**Directions**
Whenever a line below includes the word "avatar", copy that line.

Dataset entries
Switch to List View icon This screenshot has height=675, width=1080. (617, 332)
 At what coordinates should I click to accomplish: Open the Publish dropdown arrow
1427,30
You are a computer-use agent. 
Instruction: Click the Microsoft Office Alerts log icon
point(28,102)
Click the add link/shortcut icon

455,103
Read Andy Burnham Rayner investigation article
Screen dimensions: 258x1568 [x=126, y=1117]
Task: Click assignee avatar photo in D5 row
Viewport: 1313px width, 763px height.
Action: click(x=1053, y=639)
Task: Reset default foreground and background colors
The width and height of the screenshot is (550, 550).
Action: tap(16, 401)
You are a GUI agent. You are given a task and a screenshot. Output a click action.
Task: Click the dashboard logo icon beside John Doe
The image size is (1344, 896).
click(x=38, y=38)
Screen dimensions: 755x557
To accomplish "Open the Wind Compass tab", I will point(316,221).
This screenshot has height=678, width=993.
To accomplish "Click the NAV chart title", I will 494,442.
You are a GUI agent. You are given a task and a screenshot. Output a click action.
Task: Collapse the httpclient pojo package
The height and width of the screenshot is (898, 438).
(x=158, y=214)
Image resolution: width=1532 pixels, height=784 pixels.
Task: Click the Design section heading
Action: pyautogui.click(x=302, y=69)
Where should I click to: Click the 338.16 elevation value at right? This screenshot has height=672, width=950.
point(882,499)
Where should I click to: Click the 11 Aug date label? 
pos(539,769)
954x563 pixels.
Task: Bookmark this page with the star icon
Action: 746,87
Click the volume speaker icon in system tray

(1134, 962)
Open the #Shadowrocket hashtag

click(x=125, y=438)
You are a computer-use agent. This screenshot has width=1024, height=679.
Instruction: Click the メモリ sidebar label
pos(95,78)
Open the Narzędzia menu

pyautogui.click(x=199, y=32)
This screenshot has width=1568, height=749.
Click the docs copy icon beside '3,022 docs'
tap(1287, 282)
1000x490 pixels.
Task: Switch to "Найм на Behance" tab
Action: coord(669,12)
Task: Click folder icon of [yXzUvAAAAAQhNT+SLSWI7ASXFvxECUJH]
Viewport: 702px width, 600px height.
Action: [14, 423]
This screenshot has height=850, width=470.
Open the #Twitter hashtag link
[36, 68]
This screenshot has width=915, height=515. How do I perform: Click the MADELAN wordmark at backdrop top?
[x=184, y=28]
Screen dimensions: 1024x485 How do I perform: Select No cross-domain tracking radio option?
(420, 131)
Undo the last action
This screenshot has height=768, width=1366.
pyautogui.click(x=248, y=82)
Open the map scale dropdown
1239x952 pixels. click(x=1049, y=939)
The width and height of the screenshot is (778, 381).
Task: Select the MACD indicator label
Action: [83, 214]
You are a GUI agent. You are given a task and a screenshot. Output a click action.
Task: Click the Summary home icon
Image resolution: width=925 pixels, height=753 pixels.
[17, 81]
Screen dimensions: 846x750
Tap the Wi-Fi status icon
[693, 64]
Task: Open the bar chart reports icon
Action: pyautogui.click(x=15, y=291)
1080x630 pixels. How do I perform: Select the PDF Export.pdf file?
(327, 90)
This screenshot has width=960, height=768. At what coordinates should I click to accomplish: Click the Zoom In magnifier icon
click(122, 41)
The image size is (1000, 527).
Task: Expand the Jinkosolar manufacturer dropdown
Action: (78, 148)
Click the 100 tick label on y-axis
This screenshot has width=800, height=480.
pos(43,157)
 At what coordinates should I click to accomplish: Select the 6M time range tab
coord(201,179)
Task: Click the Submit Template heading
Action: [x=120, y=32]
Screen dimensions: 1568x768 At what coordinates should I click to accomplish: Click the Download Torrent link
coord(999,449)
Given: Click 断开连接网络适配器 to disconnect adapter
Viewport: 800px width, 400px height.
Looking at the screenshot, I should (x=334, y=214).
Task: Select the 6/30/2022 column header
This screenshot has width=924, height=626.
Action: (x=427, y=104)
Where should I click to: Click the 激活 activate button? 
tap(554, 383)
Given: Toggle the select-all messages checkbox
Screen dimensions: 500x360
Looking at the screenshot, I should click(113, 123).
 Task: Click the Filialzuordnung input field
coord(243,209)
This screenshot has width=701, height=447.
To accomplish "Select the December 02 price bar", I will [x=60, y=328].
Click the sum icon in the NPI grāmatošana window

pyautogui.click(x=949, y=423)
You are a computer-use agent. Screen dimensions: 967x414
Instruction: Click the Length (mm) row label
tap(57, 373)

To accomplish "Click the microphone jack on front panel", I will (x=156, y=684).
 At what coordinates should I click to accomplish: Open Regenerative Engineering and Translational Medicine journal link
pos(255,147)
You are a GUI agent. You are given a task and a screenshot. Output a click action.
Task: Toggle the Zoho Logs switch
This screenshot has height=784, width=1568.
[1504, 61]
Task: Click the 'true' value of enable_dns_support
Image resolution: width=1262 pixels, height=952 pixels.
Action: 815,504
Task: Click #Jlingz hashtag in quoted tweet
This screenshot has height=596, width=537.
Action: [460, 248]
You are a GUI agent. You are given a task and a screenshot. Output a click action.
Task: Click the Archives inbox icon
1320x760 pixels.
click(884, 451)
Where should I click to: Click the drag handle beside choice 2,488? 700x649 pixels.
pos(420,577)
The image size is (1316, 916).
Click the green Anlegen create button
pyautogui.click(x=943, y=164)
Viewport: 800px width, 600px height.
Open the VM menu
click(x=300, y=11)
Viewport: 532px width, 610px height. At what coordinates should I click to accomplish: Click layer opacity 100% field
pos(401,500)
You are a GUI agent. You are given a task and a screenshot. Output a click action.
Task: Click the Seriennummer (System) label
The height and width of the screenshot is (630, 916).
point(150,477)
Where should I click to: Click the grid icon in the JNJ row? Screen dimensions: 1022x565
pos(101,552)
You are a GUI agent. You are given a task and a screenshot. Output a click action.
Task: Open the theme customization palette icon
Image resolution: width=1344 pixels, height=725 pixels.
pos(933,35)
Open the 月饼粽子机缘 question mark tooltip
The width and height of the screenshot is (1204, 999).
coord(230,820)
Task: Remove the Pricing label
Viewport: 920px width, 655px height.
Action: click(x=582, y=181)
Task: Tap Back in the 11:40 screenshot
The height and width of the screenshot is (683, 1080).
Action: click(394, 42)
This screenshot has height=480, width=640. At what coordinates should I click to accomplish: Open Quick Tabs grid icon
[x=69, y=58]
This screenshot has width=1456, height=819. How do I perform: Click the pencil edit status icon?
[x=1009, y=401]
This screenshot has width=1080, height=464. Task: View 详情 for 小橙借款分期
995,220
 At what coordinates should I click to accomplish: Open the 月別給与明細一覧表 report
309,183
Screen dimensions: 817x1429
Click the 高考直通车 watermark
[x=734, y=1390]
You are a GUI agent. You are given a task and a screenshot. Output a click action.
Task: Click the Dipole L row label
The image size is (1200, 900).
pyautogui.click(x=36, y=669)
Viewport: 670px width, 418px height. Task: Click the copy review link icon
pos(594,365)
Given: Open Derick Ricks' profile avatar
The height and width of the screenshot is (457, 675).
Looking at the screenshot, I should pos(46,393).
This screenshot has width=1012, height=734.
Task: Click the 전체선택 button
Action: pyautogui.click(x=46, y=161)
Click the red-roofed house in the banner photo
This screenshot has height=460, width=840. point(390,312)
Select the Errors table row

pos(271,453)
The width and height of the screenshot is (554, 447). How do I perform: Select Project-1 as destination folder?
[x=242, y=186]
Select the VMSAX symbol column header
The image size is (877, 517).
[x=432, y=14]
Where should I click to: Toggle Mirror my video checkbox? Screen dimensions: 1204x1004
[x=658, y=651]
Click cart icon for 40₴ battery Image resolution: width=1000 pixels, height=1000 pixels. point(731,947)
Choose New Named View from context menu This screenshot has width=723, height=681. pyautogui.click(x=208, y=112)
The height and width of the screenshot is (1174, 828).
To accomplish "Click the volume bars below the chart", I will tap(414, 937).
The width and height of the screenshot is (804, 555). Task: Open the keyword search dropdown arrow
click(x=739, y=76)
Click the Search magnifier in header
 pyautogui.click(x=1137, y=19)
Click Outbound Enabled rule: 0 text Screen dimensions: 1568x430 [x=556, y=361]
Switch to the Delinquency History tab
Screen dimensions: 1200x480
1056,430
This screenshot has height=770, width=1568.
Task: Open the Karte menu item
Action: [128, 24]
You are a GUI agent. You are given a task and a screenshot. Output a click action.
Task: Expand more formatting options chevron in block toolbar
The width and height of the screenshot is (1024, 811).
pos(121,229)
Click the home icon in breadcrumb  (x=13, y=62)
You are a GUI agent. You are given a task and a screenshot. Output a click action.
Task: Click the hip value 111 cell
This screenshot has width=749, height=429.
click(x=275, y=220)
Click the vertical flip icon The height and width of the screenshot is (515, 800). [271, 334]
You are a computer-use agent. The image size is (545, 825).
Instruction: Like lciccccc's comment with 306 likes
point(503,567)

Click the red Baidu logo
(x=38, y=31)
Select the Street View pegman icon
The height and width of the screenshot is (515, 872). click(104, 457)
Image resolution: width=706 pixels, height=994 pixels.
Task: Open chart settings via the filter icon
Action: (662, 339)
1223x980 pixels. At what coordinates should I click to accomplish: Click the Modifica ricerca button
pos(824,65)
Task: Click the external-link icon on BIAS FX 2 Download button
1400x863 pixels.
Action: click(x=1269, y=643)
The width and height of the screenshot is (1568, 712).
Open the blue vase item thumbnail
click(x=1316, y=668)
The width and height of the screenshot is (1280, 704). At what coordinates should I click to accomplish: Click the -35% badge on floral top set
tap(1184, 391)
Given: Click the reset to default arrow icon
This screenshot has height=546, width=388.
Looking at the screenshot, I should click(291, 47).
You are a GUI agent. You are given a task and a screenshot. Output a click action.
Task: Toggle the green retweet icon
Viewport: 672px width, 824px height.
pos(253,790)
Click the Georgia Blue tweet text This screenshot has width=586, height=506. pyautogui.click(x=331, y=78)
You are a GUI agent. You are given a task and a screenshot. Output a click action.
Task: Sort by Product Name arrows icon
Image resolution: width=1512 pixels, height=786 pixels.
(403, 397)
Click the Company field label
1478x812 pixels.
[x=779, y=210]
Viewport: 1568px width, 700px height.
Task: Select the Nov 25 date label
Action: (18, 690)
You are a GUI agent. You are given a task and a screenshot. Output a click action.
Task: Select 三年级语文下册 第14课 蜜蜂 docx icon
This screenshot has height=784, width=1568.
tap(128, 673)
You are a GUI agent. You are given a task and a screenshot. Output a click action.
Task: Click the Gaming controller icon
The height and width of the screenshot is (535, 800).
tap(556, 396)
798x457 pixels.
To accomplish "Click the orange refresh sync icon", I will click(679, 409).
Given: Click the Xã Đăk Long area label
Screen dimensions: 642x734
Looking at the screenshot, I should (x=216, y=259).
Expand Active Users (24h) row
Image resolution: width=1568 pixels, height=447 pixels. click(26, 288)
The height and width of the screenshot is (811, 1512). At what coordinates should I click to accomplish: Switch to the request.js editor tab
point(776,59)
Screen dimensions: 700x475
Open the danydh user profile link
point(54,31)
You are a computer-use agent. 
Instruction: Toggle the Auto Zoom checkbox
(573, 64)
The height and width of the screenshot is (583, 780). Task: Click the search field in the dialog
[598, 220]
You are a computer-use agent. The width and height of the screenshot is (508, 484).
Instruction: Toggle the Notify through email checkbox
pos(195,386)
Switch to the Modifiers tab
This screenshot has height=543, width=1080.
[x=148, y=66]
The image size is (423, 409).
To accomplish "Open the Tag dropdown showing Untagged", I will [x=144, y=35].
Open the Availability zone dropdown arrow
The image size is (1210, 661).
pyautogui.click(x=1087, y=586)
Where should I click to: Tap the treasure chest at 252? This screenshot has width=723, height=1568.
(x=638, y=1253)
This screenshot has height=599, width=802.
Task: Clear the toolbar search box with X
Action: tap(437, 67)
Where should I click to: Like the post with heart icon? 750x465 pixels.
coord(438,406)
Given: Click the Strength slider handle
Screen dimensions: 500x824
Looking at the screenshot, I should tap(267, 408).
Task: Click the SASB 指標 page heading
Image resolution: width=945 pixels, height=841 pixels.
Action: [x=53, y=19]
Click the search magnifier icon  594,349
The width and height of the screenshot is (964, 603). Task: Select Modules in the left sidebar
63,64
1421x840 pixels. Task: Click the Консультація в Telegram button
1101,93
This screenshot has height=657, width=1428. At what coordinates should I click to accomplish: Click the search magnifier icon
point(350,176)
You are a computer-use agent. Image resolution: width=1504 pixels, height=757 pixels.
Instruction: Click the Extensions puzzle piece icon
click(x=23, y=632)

**Answer to the problem**
Task: Click assignee avatar photo in D5 row
Given: Open Derick Ricks' profile avatar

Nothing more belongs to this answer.